Time to Butcher
This is not a subject that will
interest all people, but it was a way of life as I grew up. It may even bother
the squeamish. Every year between Thanksgiving and the New Year, the family
would gather at my grandfather’s farm. The decision to butcher depended on the
weather. Granddad always kept two hogs and a bull that he raised for the sole
purpose of having meat for the coming year. There was a lot of work involved in
the process and that is why the family gathered. It would make the work less
tiresome for everybody. With the work shared, all of the butchering could be
done in one day.
I can remember the air was cold
and I could see my breath rising. It was cold enough to cool the meat, but not
to freeze it quickly.
Usually it was the hogs that were
killed first. They were hoisted one at a time up in the center of a tripod by
winches, gutted, and dipped into scalding water. The water softened the
bristles and they were easier to scrape off the hides. Each was skinned and
then cut in half, and again into quarters. The sections were taken to large
tables and sliced into the various cuts of meat; roasts, chops, and hams. The
hams were trimmed of fat then rolled into a cure of brown sugar, pepper, and
salt. Allowed to rest in the cure before they were carried and hung inside the
smoke house.
The smoke house was a small shack
with a raised floor. The floorboards had gaps between them to allow the smoke
from a smoldering fire of wet hickory wood beneath them to rise into the shed.

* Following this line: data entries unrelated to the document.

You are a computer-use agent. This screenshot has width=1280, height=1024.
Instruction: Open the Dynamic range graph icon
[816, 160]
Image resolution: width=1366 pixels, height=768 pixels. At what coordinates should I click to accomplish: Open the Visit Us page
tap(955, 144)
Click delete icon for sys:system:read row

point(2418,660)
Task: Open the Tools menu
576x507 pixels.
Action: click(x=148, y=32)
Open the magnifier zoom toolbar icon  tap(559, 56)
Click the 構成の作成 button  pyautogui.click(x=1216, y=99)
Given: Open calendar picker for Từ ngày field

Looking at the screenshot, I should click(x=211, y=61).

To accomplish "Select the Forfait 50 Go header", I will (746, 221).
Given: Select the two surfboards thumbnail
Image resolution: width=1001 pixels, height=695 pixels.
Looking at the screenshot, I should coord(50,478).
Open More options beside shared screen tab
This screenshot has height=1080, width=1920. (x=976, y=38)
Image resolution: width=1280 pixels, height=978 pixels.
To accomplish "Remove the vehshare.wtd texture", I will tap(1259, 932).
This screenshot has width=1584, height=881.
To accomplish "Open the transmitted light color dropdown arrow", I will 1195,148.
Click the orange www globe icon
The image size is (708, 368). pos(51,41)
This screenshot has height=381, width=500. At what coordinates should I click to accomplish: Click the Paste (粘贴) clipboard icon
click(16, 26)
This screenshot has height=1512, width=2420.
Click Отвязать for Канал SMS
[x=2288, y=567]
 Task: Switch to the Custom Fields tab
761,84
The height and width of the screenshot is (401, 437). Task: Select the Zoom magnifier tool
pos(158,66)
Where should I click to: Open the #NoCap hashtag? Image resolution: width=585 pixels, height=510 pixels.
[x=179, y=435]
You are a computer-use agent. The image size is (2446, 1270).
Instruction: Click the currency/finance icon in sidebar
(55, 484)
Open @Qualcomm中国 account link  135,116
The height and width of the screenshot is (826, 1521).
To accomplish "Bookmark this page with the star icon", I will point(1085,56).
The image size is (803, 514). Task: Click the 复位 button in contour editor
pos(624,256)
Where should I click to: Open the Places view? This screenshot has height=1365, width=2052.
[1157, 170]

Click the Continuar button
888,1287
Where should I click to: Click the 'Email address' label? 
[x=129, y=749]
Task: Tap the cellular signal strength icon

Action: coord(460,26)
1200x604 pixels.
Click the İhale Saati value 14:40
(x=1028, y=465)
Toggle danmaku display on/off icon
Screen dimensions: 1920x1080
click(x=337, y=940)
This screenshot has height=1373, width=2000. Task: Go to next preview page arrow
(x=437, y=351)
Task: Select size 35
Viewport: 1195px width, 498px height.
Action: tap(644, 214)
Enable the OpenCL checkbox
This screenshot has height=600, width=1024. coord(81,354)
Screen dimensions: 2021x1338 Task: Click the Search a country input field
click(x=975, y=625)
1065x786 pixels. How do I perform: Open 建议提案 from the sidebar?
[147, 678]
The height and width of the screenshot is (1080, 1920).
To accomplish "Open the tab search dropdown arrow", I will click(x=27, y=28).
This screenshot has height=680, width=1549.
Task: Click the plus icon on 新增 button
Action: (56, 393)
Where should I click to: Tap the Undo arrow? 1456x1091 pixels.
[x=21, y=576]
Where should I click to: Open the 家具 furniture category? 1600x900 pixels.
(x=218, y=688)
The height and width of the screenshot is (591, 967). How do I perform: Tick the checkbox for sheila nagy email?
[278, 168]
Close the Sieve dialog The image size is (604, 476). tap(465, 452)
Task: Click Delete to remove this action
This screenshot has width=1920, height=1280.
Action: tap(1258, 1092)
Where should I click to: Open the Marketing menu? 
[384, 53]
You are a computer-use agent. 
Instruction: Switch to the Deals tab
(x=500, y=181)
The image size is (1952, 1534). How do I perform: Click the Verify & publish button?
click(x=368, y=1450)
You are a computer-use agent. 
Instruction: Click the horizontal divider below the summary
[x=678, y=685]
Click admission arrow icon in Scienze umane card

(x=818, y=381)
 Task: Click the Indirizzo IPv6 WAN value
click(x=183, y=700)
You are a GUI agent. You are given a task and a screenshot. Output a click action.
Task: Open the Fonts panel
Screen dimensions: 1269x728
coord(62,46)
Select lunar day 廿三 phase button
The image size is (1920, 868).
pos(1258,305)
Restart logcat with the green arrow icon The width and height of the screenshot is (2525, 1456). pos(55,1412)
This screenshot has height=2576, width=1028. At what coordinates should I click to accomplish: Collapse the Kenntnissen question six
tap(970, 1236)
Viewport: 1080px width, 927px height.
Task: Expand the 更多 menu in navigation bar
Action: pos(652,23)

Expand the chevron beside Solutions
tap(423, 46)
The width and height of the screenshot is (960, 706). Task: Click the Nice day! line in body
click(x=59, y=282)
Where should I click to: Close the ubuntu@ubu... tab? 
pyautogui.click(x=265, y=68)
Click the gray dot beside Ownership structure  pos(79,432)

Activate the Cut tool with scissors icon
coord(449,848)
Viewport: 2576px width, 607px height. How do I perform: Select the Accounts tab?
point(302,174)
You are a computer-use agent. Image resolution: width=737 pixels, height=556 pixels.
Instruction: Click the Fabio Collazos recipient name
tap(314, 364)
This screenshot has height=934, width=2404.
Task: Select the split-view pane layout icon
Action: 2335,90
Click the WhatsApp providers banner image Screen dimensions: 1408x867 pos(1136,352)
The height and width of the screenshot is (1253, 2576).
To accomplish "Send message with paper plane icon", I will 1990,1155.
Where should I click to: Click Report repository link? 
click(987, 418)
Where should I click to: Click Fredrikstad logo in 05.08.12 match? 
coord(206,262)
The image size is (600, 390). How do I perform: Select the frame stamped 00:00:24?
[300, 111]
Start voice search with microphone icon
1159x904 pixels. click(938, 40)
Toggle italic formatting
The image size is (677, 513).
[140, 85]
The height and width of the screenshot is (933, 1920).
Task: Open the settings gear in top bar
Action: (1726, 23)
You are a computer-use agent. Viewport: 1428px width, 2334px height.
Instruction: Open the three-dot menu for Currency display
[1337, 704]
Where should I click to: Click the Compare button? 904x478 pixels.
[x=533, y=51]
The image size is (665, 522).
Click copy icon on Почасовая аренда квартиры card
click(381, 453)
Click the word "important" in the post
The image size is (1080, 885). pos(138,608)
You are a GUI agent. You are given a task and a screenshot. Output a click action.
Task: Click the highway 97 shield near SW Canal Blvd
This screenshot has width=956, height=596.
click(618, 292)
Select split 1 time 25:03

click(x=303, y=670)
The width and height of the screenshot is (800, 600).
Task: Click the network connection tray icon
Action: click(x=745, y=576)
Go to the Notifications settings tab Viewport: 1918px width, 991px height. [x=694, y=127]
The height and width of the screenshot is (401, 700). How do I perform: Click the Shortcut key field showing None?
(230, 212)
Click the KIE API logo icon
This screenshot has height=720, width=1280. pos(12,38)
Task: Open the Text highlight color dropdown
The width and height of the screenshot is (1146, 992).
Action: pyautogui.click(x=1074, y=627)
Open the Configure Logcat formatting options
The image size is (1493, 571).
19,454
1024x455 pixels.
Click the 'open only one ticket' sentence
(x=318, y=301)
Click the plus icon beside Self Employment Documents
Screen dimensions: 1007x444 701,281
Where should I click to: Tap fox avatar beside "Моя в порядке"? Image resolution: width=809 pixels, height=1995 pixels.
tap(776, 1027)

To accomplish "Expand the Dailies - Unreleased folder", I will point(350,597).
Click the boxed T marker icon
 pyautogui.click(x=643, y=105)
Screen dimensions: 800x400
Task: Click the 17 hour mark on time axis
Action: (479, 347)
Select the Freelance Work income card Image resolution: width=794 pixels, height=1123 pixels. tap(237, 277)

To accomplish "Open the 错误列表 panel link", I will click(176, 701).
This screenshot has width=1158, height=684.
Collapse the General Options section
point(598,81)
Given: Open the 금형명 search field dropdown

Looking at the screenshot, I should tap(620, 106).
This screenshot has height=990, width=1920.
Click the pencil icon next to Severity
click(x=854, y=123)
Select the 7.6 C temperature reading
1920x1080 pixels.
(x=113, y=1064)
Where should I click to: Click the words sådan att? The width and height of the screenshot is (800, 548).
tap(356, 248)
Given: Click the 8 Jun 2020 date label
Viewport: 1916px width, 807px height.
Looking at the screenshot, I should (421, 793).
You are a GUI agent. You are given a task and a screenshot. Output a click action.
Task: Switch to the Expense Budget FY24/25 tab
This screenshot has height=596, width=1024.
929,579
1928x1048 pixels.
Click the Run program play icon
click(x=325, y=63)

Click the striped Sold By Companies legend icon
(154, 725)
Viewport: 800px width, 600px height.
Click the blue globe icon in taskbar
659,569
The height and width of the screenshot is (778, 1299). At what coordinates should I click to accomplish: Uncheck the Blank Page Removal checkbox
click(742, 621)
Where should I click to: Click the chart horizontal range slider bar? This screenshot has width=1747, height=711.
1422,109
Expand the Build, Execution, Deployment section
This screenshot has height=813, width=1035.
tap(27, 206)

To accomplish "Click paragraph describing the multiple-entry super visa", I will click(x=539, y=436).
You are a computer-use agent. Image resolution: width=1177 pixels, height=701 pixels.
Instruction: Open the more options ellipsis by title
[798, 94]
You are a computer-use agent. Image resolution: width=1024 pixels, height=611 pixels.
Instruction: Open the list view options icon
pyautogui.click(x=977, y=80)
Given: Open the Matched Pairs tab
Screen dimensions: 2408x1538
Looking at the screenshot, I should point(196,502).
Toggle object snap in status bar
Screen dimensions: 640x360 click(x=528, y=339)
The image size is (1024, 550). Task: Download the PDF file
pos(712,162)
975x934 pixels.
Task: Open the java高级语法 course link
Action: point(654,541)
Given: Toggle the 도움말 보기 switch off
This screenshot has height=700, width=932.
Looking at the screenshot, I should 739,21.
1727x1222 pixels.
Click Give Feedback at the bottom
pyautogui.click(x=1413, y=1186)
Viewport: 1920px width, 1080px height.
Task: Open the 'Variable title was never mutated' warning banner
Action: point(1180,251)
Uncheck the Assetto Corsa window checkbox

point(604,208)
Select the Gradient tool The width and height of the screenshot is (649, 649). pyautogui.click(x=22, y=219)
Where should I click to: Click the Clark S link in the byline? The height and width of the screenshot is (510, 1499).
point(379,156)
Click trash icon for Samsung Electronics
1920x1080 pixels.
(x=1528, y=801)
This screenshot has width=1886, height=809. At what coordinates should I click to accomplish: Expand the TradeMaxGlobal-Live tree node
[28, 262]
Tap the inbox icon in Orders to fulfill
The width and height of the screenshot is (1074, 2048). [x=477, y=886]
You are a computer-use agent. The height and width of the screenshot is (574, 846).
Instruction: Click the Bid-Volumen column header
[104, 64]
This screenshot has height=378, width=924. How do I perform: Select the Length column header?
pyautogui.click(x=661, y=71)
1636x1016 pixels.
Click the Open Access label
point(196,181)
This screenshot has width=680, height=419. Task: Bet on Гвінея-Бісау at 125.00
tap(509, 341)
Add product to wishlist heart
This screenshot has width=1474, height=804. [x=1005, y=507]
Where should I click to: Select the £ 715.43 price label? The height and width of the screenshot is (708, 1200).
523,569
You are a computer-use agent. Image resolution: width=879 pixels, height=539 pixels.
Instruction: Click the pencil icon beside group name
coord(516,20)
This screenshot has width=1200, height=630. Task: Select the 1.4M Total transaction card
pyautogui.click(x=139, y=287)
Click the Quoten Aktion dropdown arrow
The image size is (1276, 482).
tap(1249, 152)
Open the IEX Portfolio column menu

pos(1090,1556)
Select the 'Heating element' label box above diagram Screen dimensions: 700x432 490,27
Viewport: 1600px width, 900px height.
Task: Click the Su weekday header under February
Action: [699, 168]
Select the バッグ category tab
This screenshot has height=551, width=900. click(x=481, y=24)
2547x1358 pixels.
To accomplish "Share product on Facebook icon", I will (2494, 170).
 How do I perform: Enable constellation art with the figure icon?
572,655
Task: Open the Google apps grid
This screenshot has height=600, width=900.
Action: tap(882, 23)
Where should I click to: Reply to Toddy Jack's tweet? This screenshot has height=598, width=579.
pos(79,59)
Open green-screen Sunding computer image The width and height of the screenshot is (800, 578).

The rest of the building was tight with just a small space to allow the smoke
to escape near the top. The thick smoke finished curing the hams and bacon if
Grandpa decided on that too.
While the major cutting up and dividing of the
pigs was happening, the women gathered and washed out the small intestines of
the pigs. Those intestines would become the casings for the sausage.
The fat and small bits of meat had
to be removed from the bones. That was the job I had been assigned. I couldn’t
cut anything that shouldn’t be cut except me. My one uncle and I kept trimming
and providing the pork that would be ground into sausage. It was a demanding job; fast enough to keep
ahead of the grinder and slow enough not to lose a finger.
The ground up pork would be
seasoned with black pepper and mixed by hand. The mixture was taken upstairs
where the women would put it into a press that would squeeze the sausage out
through a teat near the bottom. The casing had already been slipped over the
teat and the sausage would fill the casing as it was pushed out through the
opening at the end of the teat. Deft twists by the women controlled the length
of each link.
Next it was time for the beef.
The bull was killed and hung up on the tripod to be gutted and skinned. It was
quartered as well and laid on the tables to be cut up. The bits and pieces and
the bones were passed to me and my uncle to strip any remaining meat to be
ground into hamburger. The steaks, chops, and roasts were removed by deft hands
long before the beef was passed to me. (I never did gain enough experience to
move up in the ranks of cutters before my grandfather died.)
All of the meat had to be placed
into jars and be cold packed and sealed against spoilage. That changed once my
grandparents bought a freezer and the meats had to be wrapped and frozen.
Each family took home some of the
meat as a thank you from Granddad for all of the help. None of the families
were wealthy and the fresh meat made life better for us all.